McAlester News-Capital, McAlester, OK

January 8, 2013

Lowering your cholesterol with foods

By LaDell Emmons
Special Correspondent

McALESTER — For those of us who have been to the doctor lately, blood work can be a blessing or a curse. One of the things they are watching with me is my cholesterol. With the Internet at hand, I surfed the Mayo clinic website looking for what foods could help lower your cholesterol. We all have heard about oatmeal. Having a handful of nuts or watching our baked potato toppings are some that come to mind.

Diet can play an important role in lowering your cholesterol and oatmeal and other high-fiber foods are one of them. Any grain bran that contains soluble fiber reduces your low-density lipoprotein (LDL). Soluble fiber is also found in food such as kidney beans, apples, pears, barley and prunes. It is recommended that you have 5-10 grams or more of soluble fiber a day to decrease your cholesterol total. If that seems a lot for you, eat cooked oatmeal but also add fruit which will give you 4 more grams of fiber.

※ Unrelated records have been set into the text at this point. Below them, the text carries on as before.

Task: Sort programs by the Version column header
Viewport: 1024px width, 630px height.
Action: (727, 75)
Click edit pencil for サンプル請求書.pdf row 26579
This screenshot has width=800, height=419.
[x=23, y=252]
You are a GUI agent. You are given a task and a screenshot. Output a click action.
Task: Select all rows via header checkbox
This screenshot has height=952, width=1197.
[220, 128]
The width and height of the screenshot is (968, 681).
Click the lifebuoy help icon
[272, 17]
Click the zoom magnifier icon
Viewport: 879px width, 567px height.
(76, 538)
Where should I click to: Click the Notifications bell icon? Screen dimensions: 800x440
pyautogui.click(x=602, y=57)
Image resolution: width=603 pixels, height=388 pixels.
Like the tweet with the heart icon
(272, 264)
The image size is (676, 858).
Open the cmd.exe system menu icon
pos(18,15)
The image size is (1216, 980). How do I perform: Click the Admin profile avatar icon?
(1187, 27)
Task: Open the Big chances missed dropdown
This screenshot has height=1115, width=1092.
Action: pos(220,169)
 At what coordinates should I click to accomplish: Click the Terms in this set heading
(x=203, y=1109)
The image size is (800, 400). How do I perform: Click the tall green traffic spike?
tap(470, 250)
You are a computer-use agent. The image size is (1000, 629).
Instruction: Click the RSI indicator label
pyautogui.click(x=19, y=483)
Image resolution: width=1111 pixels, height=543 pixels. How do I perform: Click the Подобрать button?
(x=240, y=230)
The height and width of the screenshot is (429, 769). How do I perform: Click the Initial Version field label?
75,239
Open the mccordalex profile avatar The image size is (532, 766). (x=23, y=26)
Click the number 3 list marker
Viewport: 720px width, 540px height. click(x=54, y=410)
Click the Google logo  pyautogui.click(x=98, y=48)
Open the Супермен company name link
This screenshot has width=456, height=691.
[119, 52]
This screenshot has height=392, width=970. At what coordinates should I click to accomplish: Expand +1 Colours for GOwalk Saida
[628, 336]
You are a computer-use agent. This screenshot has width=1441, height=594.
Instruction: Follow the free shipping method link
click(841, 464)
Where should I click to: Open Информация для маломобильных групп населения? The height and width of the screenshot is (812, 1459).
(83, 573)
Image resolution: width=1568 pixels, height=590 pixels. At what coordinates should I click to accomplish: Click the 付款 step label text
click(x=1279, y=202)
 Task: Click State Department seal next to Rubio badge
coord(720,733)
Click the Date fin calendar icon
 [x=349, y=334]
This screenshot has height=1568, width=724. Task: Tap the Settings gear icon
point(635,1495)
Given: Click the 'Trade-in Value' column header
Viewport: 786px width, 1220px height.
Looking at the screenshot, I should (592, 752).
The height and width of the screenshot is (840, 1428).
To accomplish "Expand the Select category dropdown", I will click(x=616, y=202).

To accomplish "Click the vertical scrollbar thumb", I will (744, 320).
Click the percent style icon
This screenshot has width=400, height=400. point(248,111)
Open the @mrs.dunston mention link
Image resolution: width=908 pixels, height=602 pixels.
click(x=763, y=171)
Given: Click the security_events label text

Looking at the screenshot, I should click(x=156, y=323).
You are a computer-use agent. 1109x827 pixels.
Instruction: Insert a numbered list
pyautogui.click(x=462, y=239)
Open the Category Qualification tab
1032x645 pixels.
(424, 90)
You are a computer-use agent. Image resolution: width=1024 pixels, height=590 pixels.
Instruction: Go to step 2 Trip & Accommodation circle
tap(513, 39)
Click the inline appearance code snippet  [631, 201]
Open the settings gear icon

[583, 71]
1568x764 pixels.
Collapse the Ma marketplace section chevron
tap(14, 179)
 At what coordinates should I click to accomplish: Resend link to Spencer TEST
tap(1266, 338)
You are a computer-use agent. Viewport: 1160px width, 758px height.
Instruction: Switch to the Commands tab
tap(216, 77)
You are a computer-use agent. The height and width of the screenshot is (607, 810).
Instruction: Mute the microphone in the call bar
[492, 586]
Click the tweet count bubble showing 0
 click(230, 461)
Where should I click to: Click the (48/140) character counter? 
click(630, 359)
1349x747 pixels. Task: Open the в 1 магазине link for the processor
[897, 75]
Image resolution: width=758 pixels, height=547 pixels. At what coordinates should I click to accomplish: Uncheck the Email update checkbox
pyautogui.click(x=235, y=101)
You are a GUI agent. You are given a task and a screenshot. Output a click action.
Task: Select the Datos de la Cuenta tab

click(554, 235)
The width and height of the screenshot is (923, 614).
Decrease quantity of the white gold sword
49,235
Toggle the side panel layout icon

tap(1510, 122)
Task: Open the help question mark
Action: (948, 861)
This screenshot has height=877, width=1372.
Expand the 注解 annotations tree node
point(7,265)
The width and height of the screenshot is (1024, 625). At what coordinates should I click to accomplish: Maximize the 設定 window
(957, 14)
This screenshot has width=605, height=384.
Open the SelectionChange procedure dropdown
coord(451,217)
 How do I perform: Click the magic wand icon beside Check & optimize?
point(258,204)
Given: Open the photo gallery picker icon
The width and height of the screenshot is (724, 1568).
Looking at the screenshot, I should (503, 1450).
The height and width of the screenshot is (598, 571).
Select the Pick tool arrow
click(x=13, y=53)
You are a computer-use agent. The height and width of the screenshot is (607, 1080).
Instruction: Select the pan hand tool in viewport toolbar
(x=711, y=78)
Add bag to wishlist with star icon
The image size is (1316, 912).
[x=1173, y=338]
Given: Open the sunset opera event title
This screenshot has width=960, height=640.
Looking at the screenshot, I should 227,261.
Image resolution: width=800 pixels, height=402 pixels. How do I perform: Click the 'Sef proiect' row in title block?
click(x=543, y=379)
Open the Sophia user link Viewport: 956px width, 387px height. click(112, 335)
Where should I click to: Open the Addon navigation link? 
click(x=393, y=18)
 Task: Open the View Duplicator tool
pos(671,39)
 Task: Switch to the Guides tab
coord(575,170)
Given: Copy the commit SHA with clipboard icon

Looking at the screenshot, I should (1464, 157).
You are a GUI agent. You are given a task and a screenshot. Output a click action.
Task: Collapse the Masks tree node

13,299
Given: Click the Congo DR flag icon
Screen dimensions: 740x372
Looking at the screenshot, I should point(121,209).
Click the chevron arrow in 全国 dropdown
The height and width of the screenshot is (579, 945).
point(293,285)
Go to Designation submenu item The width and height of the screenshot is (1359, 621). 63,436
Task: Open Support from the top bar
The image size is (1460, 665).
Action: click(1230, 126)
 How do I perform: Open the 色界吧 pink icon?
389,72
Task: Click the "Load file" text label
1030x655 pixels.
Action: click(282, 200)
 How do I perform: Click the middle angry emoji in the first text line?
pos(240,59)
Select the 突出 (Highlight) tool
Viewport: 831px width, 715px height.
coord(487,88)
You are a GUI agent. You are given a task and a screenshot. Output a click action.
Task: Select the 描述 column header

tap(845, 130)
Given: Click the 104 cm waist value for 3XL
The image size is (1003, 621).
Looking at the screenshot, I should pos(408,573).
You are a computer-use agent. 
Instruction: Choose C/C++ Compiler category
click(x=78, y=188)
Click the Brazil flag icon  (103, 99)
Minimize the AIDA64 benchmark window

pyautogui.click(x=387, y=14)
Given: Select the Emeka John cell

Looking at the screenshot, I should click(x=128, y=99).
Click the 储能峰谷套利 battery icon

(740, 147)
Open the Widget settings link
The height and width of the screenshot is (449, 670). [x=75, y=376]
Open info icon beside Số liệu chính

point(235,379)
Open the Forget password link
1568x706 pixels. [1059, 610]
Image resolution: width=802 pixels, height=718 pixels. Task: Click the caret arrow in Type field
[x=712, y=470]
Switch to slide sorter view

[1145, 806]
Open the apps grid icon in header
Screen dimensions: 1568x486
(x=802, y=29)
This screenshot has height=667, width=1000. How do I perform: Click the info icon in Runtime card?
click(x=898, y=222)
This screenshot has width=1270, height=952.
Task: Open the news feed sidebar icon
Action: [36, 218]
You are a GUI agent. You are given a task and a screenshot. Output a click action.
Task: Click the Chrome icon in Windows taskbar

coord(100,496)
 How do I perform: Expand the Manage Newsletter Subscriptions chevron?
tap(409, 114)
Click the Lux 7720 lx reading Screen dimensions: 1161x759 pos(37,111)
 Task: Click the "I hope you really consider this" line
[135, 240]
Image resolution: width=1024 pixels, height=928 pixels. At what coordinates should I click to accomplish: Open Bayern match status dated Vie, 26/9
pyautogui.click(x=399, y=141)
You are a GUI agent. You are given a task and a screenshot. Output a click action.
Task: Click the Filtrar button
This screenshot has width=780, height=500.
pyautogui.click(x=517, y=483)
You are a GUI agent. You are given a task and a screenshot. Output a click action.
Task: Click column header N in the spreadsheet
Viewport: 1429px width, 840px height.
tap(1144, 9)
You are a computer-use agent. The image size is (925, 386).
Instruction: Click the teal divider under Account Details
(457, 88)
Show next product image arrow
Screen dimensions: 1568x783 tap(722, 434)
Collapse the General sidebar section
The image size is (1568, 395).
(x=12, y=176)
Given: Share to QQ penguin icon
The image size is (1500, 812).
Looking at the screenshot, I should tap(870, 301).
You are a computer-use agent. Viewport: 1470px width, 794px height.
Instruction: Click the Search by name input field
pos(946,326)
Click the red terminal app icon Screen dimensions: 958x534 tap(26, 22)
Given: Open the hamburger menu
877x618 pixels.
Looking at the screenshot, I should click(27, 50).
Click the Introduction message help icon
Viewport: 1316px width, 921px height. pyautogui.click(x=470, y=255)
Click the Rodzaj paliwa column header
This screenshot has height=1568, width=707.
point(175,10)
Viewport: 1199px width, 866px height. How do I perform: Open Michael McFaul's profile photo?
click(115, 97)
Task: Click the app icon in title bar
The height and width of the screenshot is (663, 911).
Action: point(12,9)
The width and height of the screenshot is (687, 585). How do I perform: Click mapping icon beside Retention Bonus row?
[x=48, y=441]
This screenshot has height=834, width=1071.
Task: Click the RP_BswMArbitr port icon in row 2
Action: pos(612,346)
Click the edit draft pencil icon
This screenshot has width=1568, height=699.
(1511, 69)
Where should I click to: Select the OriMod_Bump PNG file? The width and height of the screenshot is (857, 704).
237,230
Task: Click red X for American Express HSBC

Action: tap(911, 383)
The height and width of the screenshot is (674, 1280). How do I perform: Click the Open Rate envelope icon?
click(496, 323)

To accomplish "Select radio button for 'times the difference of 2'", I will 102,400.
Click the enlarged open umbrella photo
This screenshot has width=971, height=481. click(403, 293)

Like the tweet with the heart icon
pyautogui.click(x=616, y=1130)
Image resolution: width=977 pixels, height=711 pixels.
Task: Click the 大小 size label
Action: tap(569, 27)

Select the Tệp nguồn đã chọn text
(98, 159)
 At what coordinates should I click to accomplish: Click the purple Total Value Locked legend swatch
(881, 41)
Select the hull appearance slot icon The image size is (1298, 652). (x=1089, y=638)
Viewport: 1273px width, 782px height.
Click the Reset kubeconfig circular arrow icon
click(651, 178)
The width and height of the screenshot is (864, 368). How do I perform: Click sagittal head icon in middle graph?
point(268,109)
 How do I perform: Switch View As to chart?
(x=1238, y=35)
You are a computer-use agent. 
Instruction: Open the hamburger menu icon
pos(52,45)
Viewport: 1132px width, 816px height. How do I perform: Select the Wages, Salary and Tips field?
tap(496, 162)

Eating fatty fish can be heart healthy because of its high levels of omega-3 fatty acids, which can reduce your blood pressure and risk of developing blood clots. In people who have already had heart attacks, fish oil reduces the risk of sudden death. The American Heart Association recommends eating at least two servings of fish a week. Those highest in omega-3 fatty acids are mackerel, lake trout, herring, sardines, salmon, halibut. Notice I didn’t mention deep-fried catfish served with hush puppies and French fries.

Walnuts, almonds and other nuts can reduce blood cholesterol. Rich in polyunsaturated fatty acids, walnuts also help keep blood vessels healthy. Eating about a handful a day of most nuts, such as almonds, hazelnuts, peanuts, pecans, pistachio nuts and walnuts, may reduce your risk of heart disease. Make sure the nuts you eat aren’t salted or coated with sugar.

Olive oil contains a potent mix of antioxidants that can lower your LDL cholesterol but leave your “good” (HDL) cholesterol untouched. Try using about 2 tablespoons of olive oil a day in place of other fats in your diet to get its heart-healthy benefits.

You should also consider foods with added plant sterols or stanols. These foods are available and have substances found in plants that help block the absorption of cholesterol. Margarines, orange juice and yogurt drinks with added plant sterols can help reduce LDL cholesterol by more than 10 percent.

But the bottom line for all of us is that while any of these foods provide benefits, we need to make other changes in our diet and lifestyle as well. Your doctor will be pleased.